Here are some of the changes that might be anticipated.
- The appeals process would afford an extra level of review in the event that parties disagree with an MSA evaluation provided by CMS.
- A beneficiary would have the option to pay CMS directly rather than have an MSA administered. Details will need to be ironed out, as Medicare has been loath to accept pre-payment of MSA funds.
- The proportional MSA process is something that may be useful, particularly in states like New Jersey, where judges often mandate MSAs which can force parties intoe an all or nothing scenario.
- The bill does NOT mandate submission to CMS, so it is not likely to increase the number of submissions directly, but it could do so indirectly as parties utilize the process to ensure compliance with the Medicare Secondary Payer law and regulations.

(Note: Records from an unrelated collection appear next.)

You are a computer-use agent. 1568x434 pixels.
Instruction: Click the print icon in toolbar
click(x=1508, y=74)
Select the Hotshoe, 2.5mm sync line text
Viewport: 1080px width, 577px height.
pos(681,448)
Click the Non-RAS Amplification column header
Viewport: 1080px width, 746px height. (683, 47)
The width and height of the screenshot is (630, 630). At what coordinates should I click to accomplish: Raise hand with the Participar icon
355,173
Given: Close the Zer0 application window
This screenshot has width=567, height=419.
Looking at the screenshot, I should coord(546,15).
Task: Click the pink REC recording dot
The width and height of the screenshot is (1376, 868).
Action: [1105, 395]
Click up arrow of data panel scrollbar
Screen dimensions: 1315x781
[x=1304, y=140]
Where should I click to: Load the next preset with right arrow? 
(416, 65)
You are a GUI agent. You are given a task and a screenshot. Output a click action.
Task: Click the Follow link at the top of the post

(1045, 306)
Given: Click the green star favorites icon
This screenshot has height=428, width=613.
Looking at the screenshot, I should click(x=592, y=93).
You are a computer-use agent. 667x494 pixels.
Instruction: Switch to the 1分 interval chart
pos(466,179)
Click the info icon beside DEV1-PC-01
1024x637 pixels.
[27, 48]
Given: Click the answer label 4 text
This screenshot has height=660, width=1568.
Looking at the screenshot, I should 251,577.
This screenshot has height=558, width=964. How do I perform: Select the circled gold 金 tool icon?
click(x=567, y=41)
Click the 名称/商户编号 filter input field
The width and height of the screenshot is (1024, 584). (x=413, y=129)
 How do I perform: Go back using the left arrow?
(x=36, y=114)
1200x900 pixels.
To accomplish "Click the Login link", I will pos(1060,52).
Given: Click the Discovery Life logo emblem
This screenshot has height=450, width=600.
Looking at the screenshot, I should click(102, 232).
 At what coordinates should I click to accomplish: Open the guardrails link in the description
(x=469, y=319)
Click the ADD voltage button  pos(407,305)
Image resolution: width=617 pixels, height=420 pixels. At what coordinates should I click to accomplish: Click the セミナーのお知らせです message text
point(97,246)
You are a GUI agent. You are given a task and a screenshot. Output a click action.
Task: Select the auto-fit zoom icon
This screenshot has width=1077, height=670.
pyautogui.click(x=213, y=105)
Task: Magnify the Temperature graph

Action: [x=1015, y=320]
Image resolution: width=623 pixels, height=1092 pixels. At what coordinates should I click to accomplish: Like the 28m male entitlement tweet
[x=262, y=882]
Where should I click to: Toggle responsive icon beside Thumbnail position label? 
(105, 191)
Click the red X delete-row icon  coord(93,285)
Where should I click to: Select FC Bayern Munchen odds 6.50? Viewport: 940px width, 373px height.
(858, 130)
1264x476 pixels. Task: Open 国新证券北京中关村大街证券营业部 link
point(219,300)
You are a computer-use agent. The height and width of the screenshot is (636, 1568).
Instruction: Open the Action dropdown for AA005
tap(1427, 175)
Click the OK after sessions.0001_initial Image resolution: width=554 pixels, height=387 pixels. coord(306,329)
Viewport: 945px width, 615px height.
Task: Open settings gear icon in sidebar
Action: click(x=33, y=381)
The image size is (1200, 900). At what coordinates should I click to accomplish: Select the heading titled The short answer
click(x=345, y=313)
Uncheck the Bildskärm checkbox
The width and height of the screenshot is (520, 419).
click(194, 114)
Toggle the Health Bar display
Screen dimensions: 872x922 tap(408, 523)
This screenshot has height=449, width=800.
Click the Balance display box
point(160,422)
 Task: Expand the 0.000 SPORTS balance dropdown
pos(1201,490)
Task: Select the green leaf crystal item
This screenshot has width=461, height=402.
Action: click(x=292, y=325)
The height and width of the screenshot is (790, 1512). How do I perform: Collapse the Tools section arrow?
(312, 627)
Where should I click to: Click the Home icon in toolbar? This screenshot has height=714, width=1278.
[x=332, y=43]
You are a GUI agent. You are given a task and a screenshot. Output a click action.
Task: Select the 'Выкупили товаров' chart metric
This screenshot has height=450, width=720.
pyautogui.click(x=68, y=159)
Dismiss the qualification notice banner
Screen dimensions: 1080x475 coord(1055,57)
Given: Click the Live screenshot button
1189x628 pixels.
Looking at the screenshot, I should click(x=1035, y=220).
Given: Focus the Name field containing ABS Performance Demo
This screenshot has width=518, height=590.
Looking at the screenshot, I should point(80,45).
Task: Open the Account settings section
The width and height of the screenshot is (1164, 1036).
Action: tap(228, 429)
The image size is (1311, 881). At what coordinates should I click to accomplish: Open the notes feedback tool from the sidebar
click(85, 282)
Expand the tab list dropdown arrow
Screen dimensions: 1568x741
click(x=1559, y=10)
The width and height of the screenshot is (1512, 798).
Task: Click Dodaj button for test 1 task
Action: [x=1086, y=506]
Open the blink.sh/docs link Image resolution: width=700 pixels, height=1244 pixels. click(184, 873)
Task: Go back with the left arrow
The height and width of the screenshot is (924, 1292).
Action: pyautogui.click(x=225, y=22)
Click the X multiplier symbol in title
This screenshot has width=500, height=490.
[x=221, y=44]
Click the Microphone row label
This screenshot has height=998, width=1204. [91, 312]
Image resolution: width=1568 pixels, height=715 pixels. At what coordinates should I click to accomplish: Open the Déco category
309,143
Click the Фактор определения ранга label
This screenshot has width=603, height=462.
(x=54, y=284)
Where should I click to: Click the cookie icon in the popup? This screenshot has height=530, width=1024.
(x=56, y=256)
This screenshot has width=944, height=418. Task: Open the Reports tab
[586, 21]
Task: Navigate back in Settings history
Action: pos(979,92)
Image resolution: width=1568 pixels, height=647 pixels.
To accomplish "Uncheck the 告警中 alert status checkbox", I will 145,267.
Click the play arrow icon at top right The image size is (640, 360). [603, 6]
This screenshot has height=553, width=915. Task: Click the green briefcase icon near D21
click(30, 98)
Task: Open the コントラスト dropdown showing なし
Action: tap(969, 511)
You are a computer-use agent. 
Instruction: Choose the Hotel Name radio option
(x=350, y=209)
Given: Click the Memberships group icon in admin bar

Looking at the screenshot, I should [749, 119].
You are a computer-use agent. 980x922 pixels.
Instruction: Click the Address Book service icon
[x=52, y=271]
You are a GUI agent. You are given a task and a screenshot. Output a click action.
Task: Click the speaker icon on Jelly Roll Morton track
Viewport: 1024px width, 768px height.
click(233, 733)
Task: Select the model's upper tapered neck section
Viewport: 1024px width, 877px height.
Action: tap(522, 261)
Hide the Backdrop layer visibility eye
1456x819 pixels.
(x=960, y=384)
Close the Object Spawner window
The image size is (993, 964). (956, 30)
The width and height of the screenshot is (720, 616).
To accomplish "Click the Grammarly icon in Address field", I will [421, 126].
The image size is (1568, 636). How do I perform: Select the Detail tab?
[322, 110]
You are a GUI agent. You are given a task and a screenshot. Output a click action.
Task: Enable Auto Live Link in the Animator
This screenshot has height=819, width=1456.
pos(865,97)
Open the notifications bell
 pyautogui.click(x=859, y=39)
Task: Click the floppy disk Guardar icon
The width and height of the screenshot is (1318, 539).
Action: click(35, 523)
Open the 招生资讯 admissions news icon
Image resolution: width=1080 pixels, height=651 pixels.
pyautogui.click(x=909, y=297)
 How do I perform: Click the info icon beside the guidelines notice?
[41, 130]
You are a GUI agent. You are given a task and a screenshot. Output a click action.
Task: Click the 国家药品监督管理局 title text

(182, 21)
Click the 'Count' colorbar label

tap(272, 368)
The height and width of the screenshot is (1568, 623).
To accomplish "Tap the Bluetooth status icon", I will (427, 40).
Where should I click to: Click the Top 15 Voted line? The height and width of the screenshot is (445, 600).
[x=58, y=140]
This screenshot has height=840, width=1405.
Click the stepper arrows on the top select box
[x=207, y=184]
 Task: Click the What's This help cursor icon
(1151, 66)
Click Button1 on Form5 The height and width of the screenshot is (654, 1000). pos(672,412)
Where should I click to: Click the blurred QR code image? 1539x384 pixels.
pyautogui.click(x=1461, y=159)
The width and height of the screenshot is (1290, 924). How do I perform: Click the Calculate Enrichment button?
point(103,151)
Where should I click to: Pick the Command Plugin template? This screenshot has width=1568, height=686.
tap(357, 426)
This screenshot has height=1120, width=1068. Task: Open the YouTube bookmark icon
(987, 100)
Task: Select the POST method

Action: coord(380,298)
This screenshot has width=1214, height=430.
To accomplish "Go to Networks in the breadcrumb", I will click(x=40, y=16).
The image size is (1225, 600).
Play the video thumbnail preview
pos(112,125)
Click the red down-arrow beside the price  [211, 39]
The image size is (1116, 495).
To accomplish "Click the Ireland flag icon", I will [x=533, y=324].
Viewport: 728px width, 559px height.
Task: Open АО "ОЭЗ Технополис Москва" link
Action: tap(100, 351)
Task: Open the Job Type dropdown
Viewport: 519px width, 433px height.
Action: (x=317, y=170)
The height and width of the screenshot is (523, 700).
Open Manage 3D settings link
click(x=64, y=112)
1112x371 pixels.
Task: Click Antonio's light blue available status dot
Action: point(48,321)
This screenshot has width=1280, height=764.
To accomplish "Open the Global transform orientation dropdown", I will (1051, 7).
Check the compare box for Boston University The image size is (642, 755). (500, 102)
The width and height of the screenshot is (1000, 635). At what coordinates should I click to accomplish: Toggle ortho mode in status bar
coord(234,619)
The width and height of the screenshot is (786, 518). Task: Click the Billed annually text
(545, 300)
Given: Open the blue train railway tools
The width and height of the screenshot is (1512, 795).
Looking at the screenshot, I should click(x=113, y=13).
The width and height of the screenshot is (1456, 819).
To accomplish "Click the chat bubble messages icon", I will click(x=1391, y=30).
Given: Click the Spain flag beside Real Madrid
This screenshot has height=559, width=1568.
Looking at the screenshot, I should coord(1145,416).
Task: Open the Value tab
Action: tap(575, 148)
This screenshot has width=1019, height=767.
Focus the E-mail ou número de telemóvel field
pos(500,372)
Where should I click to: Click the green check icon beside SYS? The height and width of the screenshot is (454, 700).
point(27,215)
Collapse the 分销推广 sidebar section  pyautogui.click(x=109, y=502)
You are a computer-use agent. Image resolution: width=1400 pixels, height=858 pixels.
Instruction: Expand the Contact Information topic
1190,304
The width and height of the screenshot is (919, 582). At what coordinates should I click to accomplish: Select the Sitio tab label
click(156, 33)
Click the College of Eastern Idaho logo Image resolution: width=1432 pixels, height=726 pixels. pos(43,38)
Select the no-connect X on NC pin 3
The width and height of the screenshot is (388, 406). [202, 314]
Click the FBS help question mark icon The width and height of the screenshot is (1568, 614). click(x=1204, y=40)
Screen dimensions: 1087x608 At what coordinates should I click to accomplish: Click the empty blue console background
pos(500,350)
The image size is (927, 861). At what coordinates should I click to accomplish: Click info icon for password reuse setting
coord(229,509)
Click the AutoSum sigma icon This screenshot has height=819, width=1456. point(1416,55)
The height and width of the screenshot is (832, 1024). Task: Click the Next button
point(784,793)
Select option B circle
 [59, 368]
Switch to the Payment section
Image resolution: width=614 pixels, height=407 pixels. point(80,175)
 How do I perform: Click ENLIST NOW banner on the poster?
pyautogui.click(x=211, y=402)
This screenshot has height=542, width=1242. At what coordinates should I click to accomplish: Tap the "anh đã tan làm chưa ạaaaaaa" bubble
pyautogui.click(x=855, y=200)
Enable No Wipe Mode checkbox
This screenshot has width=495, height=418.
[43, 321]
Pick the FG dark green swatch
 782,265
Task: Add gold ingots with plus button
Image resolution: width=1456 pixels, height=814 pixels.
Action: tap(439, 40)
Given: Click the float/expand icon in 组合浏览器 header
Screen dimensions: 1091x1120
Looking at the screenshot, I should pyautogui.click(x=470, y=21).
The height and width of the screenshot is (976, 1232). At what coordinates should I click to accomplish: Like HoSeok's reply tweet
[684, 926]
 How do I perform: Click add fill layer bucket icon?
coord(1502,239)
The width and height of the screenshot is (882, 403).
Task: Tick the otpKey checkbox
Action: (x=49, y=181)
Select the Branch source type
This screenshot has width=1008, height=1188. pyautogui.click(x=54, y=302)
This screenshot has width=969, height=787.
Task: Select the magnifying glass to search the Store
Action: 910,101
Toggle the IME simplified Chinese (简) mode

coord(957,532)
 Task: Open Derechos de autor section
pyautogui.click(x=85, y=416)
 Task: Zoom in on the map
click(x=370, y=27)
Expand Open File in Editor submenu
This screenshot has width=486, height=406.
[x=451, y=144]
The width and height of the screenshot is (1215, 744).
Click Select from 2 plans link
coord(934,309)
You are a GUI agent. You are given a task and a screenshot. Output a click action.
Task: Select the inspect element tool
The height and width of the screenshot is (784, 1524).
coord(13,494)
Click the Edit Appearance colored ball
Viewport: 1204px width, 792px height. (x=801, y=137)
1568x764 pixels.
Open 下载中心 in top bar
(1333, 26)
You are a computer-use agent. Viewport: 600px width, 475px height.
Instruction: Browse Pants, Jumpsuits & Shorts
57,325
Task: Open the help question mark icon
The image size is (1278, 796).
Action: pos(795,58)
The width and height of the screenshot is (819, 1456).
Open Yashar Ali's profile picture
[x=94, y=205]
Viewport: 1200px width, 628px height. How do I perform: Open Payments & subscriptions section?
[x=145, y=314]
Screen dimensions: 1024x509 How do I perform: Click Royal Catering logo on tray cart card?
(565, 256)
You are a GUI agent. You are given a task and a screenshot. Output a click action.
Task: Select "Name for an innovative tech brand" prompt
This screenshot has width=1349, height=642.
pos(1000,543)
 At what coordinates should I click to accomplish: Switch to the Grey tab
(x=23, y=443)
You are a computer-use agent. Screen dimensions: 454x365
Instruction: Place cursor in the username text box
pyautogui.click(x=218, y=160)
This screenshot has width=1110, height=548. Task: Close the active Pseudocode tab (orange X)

- By incorporating so many CMS policies into federal law, this may impact parties who intentionally low-ball future medical in an MSA and rest upon the fact that punitive measures are unlikely. This bill does not provide for enforcement, but ultimately it writes MSAs into federal law as the means to ensure full satisfaction of claim obligations with regard to the Medicare Secondary Payer statute. The bill incorporates a standard whereby the claimant is “reasonably expected to receive” such future medical care. A low-ball MSA may be hard-pressed to meet that standard, but a well-reasoned MSA that relies upon medical and legal expertise likely will.
While the likelihood of any bill passing is low, we will watch it closely particularly after the congressional elections. Historically, Medicare Secondary Payer bills have passed in lame duck sessions, both s. 111 / MMSEA and the SMART Act passed in this manner. It is also important to note that we don’t always see how the sausage gets made. The bill that is walked onto the Senate floor is often very different from whatever gets passed.